Abstract
Copper chalcogenide nanocrystals find applications in photovoltaic inks, bio labels, and thermoelectric materials. We reveal insights in the nucleation and growth during synthesis of anisotropic Cu2ZnSnS4 nanocrystals by simultaneously performing in situ X-ray absorption spectroscopy (XAS) and small-angle X-ray scattering (SAXS). Real-time XAFS reveals that upon thiol injection into the reaction flask, a key copper thiolate intermediate species is formed within fractions of seconds, which decomposes further within a narrow temperature and time window to form copper sulfide nanocrystals. These nanocrystals convert into Cu2ZnSnS4 nanorods by sequentially incorporating Sn and Zn. Real-time SAXS and ex situ TEM of aliquots corroborate these findings.
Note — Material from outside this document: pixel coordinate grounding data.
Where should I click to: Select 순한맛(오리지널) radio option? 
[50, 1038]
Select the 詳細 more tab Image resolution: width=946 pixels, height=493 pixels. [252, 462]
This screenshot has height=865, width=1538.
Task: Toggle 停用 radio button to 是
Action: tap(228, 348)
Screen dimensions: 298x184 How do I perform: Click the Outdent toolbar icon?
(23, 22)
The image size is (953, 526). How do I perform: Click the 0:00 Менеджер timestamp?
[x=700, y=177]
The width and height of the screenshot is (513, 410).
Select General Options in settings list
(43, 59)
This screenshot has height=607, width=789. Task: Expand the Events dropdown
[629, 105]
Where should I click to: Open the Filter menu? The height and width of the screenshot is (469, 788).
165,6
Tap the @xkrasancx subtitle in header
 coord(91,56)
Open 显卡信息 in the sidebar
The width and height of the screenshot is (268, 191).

Our work demonstrates how combined in situ X-ray absorption and small-angle X-ray scattering enables the understanding of mechanistic pathways in colloidal nanocrystal formation.
Highlights
Colloidal nanocrystal (NC) syntheses have progressed to the point where excellent control of size and shape allows for a multitude of applications that utilize carefully tuned electronic and optical properties such as displays, biotags, and photovoltaics.[1]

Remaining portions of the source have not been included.